What have they done? - How much is the underground?

Dublin now reminds me of the way London was about 20 years ago. Everywhere seems to gradually be ending up the same. I bet in 50 years, you won't be able to tell the difference between Slough and Listowel, or Tallaght and Hammersmith.


----------



## Thirsty (12 Dec 2006)

I've lived and worked in a number of different countries over the years.  

Culture shock is a real issue and not to be taken lightly, the smallest issues can become major ones as you take time to adapt to the change.

The one conclusion I've come to is that at the end of the day where you live isn't half as important as being with the people you want to be with.  

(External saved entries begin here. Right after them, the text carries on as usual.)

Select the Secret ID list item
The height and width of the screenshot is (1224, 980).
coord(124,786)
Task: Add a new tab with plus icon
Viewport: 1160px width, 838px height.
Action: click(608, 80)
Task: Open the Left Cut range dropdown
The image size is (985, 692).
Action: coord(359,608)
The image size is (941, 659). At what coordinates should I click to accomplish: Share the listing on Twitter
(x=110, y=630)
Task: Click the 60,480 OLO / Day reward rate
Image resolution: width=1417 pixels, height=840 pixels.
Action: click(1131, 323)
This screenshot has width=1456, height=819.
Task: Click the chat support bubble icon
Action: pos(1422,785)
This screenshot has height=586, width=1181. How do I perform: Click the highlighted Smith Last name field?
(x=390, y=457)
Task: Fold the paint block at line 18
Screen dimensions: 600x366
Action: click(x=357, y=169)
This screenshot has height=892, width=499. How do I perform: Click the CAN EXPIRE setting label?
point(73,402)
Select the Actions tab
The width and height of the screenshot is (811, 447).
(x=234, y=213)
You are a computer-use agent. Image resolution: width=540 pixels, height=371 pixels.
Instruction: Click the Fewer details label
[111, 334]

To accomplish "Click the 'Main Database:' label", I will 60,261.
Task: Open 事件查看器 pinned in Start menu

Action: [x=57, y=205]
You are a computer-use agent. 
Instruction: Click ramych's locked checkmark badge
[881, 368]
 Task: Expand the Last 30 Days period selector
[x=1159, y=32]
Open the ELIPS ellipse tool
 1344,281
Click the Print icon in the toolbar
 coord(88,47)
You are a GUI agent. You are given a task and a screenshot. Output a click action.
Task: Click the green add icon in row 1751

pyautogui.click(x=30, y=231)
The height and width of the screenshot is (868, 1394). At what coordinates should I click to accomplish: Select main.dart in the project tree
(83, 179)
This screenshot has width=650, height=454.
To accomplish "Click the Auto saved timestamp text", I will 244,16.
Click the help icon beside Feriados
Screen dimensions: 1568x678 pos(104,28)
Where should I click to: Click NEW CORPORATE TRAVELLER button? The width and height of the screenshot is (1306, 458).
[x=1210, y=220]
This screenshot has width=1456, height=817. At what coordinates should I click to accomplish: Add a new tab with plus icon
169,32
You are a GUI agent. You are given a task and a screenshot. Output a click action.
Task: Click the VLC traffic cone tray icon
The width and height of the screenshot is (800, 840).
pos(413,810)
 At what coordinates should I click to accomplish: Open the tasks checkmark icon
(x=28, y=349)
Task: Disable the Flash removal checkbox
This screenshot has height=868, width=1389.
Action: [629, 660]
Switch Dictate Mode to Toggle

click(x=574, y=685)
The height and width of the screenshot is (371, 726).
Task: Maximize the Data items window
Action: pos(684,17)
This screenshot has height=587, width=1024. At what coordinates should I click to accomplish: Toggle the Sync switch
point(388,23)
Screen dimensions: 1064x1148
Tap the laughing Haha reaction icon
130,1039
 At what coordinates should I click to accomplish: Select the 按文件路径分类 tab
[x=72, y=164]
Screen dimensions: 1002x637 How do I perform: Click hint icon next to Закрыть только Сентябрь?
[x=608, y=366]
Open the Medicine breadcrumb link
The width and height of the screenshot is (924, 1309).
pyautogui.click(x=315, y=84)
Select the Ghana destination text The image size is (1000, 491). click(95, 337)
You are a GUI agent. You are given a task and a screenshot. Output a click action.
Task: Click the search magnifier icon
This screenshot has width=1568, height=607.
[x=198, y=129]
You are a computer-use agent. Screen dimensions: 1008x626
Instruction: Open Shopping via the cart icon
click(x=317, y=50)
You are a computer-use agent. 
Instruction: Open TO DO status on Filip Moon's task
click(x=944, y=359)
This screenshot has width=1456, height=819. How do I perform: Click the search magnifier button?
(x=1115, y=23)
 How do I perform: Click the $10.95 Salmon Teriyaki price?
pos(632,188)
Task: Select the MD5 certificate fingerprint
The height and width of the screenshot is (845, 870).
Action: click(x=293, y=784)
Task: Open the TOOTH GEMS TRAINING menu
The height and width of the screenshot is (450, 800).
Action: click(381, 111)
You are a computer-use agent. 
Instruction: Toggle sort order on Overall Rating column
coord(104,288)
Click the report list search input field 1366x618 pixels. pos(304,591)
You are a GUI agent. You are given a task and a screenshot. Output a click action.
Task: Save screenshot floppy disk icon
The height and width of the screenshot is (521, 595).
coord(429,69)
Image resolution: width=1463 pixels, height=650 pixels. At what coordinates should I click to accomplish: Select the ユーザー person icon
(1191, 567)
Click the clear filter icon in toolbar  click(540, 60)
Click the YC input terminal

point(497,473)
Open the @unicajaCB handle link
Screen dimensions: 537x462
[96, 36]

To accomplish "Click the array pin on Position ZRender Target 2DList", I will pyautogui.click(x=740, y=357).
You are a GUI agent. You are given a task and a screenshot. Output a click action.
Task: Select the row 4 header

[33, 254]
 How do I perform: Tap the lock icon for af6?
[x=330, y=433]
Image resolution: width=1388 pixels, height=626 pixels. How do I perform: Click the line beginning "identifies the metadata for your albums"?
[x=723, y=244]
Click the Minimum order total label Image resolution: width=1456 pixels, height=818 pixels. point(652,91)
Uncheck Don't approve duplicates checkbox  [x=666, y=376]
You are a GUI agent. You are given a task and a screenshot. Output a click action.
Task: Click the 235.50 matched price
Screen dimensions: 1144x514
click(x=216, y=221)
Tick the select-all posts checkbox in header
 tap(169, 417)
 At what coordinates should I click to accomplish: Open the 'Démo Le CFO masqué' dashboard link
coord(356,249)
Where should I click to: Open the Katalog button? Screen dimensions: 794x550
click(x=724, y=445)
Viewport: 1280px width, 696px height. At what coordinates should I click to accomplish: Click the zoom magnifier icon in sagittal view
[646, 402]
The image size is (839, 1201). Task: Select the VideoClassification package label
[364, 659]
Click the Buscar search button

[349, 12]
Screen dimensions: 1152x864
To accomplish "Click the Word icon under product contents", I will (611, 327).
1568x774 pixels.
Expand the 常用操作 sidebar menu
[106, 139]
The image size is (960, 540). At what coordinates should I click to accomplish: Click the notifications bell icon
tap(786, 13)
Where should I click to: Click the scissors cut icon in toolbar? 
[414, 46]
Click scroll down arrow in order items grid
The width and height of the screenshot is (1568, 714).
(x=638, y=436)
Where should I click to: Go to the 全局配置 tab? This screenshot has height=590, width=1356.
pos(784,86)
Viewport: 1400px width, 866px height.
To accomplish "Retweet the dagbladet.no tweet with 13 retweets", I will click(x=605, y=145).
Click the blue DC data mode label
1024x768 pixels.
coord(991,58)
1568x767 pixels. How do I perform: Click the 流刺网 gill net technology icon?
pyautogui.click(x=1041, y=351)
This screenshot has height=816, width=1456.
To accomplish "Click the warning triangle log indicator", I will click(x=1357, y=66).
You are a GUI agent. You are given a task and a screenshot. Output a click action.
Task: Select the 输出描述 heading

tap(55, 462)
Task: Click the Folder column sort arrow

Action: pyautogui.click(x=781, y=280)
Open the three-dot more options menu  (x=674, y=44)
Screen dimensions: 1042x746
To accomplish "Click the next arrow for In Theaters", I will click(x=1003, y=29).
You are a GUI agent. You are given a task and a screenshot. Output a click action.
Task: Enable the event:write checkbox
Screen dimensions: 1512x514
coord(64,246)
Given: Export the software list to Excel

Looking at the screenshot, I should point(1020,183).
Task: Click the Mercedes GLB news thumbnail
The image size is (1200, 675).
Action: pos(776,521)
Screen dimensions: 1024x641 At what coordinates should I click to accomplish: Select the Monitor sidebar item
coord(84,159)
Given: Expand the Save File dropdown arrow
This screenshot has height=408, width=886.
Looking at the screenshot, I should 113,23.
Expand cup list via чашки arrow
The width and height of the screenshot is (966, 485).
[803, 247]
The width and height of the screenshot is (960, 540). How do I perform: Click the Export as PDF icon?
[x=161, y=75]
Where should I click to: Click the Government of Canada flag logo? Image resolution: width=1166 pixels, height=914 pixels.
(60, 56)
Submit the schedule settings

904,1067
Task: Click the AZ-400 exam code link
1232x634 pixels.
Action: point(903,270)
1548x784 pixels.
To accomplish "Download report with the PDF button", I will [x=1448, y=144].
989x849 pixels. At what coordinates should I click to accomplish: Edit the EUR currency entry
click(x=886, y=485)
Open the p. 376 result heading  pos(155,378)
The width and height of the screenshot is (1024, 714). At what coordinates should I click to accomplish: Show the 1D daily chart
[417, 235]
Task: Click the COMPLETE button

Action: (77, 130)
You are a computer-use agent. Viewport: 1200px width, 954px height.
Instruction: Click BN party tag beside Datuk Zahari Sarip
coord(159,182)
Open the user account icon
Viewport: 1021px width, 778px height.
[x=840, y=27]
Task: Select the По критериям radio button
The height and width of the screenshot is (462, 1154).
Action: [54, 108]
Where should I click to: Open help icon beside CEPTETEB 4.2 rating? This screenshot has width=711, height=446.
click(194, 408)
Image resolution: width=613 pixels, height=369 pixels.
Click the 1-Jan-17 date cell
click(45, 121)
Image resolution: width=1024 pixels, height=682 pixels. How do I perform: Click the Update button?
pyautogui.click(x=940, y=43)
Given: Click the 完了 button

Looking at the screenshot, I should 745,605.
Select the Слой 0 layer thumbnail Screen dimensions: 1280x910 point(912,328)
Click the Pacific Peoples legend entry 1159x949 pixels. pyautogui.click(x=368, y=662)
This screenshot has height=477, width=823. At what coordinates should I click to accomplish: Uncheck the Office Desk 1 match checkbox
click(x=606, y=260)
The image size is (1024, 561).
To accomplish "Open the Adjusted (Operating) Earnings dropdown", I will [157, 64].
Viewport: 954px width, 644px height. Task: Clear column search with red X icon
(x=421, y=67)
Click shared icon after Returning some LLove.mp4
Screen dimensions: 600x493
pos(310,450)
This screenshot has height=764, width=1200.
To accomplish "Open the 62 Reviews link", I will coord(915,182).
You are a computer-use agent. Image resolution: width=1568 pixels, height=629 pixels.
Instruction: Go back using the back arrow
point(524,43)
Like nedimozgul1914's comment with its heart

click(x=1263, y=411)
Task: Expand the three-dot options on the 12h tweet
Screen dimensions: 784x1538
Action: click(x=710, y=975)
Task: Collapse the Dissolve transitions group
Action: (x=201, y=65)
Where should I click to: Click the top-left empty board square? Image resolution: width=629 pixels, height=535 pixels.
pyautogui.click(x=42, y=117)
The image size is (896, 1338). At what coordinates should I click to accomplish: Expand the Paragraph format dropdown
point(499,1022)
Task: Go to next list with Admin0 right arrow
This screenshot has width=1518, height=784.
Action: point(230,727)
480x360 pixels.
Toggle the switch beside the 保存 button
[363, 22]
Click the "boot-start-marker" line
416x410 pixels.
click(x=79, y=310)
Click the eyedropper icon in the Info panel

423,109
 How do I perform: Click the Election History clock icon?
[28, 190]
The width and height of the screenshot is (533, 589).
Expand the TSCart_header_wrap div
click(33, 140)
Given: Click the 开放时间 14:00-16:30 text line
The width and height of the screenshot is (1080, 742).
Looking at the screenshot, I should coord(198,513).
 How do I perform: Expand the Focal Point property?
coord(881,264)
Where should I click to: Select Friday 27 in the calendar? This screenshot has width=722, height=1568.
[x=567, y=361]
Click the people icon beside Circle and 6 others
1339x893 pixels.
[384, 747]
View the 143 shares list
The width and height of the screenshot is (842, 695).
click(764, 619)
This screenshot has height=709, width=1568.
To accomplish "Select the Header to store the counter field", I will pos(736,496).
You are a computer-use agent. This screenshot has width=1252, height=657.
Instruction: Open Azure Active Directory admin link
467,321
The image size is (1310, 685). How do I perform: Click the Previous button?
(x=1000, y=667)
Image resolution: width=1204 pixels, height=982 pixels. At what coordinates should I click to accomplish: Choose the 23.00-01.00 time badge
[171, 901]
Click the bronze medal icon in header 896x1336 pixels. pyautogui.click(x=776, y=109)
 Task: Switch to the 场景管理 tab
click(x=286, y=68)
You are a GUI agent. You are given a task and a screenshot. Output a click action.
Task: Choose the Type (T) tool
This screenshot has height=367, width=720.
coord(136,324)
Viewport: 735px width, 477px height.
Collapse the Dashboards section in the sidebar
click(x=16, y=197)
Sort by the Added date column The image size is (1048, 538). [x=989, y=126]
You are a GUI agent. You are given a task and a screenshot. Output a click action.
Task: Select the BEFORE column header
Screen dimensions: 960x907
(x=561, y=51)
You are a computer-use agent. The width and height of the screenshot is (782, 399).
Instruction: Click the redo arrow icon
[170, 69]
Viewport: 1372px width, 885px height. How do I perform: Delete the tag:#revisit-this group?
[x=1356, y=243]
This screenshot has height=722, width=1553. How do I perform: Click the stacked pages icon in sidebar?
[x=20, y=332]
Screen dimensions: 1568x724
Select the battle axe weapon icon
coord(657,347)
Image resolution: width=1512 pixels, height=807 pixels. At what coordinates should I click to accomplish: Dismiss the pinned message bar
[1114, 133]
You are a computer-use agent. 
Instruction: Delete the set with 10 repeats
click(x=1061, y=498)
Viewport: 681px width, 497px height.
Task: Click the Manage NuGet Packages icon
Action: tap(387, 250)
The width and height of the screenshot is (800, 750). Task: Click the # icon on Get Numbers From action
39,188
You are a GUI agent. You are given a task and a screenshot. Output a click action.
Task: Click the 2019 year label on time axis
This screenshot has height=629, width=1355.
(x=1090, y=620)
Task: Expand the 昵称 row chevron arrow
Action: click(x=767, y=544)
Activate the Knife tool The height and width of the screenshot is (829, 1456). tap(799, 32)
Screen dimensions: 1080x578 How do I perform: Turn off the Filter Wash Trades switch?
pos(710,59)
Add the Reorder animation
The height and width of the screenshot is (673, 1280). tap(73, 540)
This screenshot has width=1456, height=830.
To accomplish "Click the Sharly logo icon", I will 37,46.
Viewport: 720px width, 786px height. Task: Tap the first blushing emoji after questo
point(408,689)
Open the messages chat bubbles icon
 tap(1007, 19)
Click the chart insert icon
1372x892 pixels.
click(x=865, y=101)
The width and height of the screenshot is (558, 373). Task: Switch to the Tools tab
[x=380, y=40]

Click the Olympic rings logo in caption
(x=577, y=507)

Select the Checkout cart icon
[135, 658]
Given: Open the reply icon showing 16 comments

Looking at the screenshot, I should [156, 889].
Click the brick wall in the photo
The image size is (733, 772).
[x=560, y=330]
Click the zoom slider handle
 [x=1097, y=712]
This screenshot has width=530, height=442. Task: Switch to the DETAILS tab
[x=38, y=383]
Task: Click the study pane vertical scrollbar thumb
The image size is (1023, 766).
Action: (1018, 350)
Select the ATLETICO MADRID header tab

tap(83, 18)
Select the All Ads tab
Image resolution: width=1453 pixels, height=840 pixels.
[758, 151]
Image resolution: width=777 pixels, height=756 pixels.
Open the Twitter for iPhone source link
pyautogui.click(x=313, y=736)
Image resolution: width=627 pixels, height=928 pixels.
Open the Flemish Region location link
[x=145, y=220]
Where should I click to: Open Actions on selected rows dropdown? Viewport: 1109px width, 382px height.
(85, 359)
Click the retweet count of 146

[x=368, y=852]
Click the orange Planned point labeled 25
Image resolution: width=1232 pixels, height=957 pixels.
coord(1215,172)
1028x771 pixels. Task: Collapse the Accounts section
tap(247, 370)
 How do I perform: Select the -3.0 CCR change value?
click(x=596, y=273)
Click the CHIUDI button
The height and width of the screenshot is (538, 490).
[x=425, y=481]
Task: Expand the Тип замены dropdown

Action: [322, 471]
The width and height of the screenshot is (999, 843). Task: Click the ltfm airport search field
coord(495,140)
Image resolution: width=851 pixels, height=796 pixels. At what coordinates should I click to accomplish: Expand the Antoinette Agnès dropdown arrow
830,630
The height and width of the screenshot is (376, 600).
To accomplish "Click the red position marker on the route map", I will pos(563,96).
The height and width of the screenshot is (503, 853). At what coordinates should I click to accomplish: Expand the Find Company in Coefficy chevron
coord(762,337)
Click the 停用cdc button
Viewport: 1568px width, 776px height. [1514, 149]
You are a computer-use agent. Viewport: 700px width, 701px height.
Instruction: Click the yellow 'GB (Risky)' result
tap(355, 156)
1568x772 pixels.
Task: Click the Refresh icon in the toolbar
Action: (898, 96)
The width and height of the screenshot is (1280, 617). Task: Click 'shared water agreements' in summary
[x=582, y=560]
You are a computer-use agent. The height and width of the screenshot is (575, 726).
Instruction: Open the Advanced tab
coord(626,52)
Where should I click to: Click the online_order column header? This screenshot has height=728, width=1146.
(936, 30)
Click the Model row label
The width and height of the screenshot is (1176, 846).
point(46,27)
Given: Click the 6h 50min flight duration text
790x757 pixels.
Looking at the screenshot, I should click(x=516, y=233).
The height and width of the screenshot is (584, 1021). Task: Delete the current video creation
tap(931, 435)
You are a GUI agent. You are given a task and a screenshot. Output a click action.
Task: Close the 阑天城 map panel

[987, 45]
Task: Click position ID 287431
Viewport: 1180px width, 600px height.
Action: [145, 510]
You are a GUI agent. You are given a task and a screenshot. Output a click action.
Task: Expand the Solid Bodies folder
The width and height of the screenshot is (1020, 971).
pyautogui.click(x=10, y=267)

Every country has good points (trains, public transport, friendly neighbours) and it's bad points (council tax, overcrowding, materialisim), but ultimately, (unless you are living in a 3rd world country of course) the only thing that really makes a difference is your family and friends.


----------



## Guest127 (12 Dec 2006)

we will soon be a muslim country in uk

dont thinks thats fair. freedom of religion is one of the brits strong points. muslim extremists are another thing altogeher and the brits appear to have their fair share. I happened to be in a muslim country ( officically secular) in october when they celebrated the end of ramadam. It was an eye opener to see people enjoying themselves without getting plastered drunk. and there was drink for sale and bars open and plenty of pubs. just not a pub culture. (Istanbul)


----------



## lorna (12 Dec 2006)

cuchulainn, have you got any muslim only swimming sessions in ireland yet ? we have. do we think we will have christian only sessions ? - i don't think so.
do we get the muslim holidays, dont think so. they get our bank holidays on top of their own.
i am all in favour of people having their rights but my couple of points above only touch the problems being faced in the UK.
i could list loads more but really can't be bothered with the aggravation. time to move on.  the brits are a soft touch but the climate does seem to be changing here.


----------



## Guest127 (12 Dec 2006)

I accept you points. wouldn't have know about the muslim only swimming sessions. the brits might want to talk to French on things like that. equal is equal. not preferential. for what its worth March 17 and July 12 are both bank holidays down the north.


----------



## Northerngirl (12 Dec 2006)

I want to empathise with Gipsygirl in the difficulties shes experiencing in adjusting to life here, by highlighting the above points for discussion.  However I dont regret for a second moving home, and as Kildrought says its being near family and friends that counts most.
Lorna, its sounds like you havent moved here yet, and are viewing Ireland through rose-tinted specs - I guarentee you will at least experience some adjustment difficulties!
I also hope you will find little support for your xenophobic and racist comments about the Muslim religion, and for your harking back to the good old days of Thatcher!!
Thatcher


----------



## Silvester (12 Dec 2006)

Northerngirl, Muslims for a start are not a race.  Being wary of muslim aggression (both violent and non-violent) is not racist.  Suggest you read up on the subject because Ireland will face the same problems Europe is facing now in the not too distant future.  Bernard Lewis, well-known historian, says Europe will be islamic within a 100 years.  I personally think it will be sooner.  If you are interested in knowing what's really going on in Europe,  read Mark Steyn 'America Alone'.
http://www.amazon.co.uk/America-Alo...f=pd_ka_1/202-5337266-2386254?ie=UTF8&s=books
or 'While Europe Slept' by Bruce Bawer 

http://www.amazon.co.uk/While-Europ...=sr_1_1/202-5337266-2386254?ie=UTF8&s=booksor 

Another good one by Melanie Phillips 'Londonistan'
http://www.amazon.co.uk/While-Europ...ef=sr_1_1/202-5337266-2386254?ie=UTF8&s=books

The main stream media keeps most of what is happening in Europe from the public.  Blogs are where you get the real story.  I live in UK, am Irish, but want my kids to go to US or Oz are they seem to be a little bit more clued in.  Europe is finished, and Ireland will not be able to stay out of it.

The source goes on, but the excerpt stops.